Still, “the public outcry did have an effect,” Park says. The Global Fund recently agreed to allow leftover funds from its North Korea grants to be spent on a buffer stock of medications and diagnostics “sufficient to provide for continued treatment for TB patients [through] June 2019,” Faison says. There appear to be enough drugs on hand not only to treat existing patients, but also to enroll new patients through December, Park says. “The hope is that will buy enough time” to find a successor to the Global Fund, says Heidi Linton, executive director of Christian Friends of Korea, a nonprofit in Black Mountain, North Carolina, that a few years ago helped establish a National Tuberculosis Reference Laboratory in Pyongyang.
That won’t be easy, Seung says. “TB is a tough sell. It’s complex and messy, and makes donors tired.” He and observers hope the South Korean government will step in, if only to prevent TB—especially MDR strains—from spilling across the border.
One observer—a humanitarian worker who has discussed the issue privately with Global Fund officials—suggests the fund’s pullout is tactical. Closing the grants, he says, may give the fund leverage to negotiate access to more clinics in North Korea where TB drugs are dispensed, and on shorter notice. The expiring grants stipulate access to 70% of clinics on 4 days’ notice; the Global Fund, he says, has been pushing for access to all clinics on as short as 1 day’s notice.

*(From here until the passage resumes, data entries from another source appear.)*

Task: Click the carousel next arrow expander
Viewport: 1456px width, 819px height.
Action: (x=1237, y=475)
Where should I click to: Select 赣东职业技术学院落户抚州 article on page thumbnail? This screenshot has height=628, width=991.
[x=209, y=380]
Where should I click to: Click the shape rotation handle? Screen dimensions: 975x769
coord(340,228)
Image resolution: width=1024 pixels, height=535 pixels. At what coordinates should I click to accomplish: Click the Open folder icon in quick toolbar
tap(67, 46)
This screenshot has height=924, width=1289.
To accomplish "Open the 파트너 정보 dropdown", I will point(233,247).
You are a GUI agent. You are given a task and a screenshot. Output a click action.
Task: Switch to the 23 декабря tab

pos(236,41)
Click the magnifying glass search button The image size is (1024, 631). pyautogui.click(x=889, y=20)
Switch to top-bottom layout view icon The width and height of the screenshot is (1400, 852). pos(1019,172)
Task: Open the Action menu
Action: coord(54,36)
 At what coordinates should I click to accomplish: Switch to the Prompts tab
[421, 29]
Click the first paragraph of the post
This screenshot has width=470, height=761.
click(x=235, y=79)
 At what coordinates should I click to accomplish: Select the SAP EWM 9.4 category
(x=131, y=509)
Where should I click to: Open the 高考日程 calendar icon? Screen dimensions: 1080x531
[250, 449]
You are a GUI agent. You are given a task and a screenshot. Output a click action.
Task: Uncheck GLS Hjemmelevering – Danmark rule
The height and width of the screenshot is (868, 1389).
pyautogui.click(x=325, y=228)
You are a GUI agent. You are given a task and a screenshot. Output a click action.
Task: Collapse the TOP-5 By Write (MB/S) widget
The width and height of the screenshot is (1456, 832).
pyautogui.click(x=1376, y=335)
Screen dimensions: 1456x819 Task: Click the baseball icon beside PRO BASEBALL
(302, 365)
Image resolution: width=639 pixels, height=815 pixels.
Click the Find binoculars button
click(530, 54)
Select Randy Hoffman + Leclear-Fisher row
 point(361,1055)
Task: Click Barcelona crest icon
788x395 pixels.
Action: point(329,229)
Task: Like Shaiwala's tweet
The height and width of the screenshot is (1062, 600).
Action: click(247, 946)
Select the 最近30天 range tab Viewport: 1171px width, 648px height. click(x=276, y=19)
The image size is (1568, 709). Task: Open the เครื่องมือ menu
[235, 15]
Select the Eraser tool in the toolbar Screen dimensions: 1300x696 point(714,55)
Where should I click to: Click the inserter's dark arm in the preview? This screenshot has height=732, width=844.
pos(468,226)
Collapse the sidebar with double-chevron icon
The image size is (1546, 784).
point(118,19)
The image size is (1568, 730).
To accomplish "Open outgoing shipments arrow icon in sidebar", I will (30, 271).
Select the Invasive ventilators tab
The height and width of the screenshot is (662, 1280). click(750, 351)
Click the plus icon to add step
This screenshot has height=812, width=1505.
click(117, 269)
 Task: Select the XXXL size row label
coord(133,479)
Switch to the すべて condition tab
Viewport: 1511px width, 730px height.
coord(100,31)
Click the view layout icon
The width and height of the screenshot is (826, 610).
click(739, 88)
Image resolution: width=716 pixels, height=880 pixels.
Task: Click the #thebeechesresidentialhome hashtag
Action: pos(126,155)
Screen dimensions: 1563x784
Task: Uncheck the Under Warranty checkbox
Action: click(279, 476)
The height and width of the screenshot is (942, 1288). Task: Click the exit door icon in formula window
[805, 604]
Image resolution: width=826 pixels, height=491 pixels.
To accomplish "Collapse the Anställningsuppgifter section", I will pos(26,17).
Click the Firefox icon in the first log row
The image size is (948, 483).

In the meantime, humanitarian groups are bracing for tough times as international sanctions take an increasing toll. Many North Koreans “are struggling to make ends meet,” says Linton, who spends several weeks a year on the ground there. Malnutrition and a lack of access to clean water in many villages continue to make people vulnerable to TB, she says. The areas of North Korea that are most affected by TB “are disproportionately those without electricity, without access to health care, and most in need of assistance,” says Taehoon Kim, co-founder of DoDaum, a nonprofit in New York City with health programs in North Korea. North Korea’s public health system “will be tested more and more in the coming years,” he says. In the wake of the Global Fund’s pullout, Kim says, “I’m gravely concerned about whether it will be able to respond.”